Israeli commandos board Global Sumud flotilla off Gaza blockade
Israeli commandos boarded several boats in the Global Sumud flotilla as 16 vessels were intercepted far from Gaza. The standoff revived legal fights over an 18-year blockade.

Israeli commandos boarded several boats in the Global Sumud flotilla as live broadcasts from the convoy cut out, and by midafternoon 16 vessels had been intercepted about 250 nautical miles from Gaza. The confrontation put one of the largest maritime challenges yet to Israel’s naval blockade under military control, with about 50 civilian boats and delegations from roughly 40 to 46 countries taking part.
The convoy’s core mission left Spain on Aug. 31, 2025, then linked up with boats from Tunisia, Italy, Greece and other points across the Mediterranean. Organizers said the flotilla was carrying symbolic humanitarian aid, mainly food and medicine, into Gaza, where they said conditions had become catastrophic. Greta Thunberg and former Barcelona mayor Ada Colau were among the best-known participants.

At the center of the dispute are competing legal claims. The flotilla’s organizers said Israel has enforced an 18-year blockade that amounts to collective punishment. Israel has said the blockade is necessary to stop weapons reaching Hamas, and the Israel Foreign Ministry called the flotilla a “provocation for the sake of provocation.” Prime Minister Benjamin Netanyahu praised the navy operation and said it was stopping a “malicious plan” to break what he called the isolation imposed on Hamas in Gaza.

The interception also deepened diplomatic tensions.
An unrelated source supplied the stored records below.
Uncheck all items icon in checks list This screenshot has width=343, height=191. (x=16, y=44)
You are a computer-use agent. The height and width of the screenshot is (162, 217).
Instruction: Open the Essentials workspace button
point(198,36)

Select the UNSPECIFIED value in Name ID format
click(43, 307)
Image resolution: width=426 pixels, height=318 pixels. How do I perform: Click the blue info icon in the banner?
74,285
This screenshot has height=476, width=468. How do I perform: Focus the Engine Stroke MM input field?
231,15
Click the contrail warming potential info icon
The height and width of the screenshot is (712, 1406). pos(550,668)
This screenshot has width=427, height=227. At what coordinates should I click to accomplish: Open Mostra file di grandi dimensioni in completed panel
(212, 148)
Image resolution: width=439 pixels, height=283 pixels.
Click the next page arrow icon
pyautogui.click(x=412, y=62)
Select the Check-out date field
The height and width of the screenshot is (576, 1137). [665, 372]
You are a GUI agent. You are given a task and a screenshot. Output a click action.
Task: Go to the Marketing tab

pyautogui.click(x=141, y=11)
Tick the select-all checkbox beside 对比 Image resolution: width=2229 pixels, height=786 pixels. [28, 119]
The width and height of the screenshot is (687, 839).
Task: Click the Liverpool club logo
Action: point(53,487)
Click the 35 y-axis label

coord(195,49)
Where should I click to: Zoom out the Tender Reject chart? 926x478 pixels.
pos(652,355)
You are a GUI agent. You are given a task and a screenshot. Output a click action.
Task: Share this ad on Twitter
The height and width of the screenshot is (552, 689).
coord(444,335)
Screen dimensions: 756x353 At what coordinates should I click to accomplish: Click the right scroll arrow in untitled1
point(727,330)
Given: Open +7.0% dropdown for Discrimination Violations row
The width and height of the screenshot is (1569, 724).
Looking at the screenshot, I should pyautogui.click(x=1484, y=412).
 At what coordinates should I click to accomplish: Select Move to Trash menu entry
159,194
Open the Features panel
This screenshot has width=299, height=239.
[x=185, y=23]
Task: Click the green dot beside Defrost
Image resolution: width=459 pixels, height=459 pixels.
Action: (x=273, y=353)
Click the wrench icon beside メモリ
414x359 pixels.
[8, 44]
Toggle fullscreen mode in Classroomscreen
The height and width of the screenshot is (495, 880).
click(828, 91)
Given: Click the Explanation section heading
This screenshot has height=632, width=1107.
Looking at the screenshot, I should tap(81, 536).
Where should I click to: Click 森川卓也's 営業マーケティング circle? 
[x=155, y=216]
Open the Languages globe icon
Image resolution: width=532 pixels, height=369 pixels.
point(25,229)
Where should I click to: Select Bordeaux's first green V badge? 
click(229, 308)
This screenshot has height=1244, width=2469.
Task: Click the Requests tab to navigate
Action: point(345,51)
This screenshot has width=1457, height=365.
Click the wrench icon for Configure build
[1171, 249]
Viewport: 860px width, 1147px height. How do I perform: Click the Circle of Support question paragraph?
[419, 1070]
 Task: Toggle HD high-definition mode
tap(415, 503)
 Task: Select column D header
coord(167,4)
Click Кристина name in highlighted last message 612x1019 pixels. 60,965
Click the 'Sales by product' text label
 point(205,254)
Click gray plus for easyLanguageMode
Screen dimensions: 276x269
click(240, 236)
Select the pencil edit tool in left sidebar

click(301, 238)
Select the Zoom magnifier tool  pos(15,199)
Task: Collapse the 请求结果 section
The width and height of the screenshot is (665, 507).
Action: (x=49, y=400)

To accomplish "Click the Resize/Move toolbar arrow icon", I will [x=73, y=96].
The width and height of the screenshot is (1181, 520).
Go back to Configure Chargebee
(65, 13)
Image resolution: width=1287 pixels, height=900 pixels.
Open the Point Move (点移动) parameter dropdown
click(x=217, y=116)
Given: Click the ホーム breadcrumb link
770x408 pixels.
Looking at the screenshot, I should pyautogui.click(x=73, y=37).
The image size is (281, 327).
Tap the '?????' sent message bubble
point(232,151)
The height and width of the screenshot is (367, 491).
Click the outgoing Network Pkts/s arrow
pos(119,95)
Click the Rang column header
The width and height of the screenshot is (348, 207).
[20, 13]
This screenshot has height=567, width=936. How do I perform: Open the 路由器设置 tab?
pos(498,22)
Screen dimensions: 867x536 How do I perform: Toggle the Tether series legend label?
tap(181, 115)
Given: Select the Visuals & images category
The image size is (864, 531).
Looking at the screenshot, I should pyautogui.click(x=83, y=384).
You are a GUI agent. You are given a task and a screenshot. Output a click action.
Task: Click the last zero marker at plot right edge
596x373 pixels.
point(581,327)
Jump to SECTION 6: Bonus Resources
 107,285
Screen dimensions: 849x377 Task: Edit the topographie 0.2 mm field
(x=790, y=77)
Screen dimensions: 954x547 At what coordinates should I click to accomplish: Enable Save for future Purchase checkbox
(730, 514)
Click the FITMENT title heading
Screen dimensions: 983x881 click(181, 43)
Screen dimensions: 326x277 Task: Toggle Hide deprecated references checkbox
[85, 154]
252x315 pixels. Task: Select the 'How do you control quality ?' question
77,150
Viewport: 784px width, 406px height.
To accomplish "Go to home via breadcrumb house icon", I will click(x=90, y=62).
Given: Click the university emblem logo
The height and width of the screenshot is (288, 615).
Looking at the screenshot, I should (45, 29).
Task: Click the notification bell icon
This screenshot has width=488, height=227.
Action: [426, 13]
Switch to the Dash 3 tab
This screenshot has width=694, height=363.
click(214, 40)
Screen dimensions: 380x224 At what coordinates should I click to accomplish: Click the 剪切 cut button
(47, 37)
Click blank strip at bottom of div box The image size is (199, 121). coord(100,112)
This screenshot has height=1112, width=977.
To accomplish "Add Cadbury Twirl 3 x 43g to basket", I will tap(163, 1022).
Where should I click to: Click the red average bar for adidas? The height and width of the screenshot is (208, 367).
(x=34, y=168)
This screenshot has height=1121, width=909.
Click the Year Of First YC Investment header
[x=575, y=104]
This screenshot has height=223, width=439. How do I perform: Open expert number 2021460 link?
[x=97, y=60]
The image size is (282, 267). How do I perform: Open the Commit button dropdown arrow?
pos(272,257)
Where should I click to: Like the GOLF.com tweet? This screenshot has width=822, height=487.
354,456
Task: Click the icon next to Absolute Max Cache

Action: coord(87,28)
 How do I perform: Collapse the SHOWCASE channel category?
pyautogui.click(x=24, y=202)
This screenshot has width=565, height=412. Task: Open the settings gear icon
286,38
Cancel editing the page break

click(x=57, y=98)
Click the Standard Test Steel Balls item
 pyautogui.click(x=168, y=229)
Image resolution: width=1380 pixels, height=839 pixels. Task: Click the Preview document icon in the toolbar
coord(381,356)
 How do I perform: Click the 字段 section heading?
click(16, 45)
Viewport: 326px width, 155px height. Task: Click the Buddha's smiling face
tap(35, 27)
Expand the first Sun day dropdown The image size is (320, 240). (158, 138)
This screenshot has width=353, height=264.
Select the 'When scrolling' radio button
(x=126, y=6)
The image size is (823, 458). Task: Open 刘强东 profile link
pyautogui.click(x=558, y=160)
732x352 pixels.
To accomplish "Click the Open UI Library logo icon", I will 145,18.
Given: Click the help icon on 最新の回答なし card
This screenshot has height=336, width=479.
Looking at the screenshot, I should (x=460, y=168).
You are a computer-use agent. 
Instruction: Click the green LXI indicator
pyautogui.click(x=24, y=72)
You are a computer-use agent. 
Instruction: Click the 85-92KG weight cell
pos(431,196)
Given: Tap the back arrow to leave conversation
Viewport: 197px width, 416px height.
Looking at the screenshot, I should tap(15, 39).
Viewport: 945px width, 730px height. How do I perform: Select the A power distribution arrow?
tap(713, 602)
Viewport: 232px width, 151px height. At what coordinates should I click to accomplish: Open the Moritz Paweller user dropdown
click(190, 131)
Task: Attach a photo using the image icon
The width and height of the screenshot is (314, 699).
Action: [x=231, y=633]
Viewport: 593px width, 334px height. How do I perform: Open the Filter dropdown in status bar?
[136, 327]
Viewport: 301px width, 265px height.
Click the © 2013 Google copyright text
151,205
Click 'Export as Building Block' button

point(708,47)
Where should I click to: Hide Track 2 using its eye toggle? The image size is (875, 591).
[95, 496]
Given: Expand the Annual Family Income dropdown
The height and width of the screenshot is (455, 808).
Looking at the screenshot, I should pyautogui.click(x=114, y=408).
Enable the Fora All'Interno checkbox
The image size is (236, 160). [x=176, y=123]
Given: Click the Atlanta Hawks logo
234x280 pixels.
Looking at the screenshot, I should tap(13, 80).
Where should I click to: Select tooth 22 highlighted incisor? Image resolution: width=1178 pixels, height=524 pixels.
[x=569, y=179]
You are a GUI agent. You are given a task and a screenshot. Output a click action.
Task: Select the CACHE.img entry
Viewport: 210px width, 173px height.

Turkey condemned the operation as a “new act of piracy” and demanded the release of detained participants, while its foreign ministry said it was monitoring the situation with other countries. Italian and Spanish authorities had dispatched naval vessels to provide assistance as the flotilla crossed the Mediterranean, underscoring how the mission drew in governments as well as activists, doctors, lawyers, parliamentarians and seafarers.
The confrontation echoed the 2010 Mavi Marmara raid, when Israeli forces boarded six vessels carrying humanitarian supplies 72 nautical miles from shore, an operation that became an international flashpoint after deaths and detentions. A United Nations panel later documented that incident, and the legal argument over the blockade has shadowed every major Gaza flotilla since. This latest seizure threatened to narrow aid access even further, while also adding pressure to already fragile ceasefire talks over Gaza’s war and humanitarian collapse.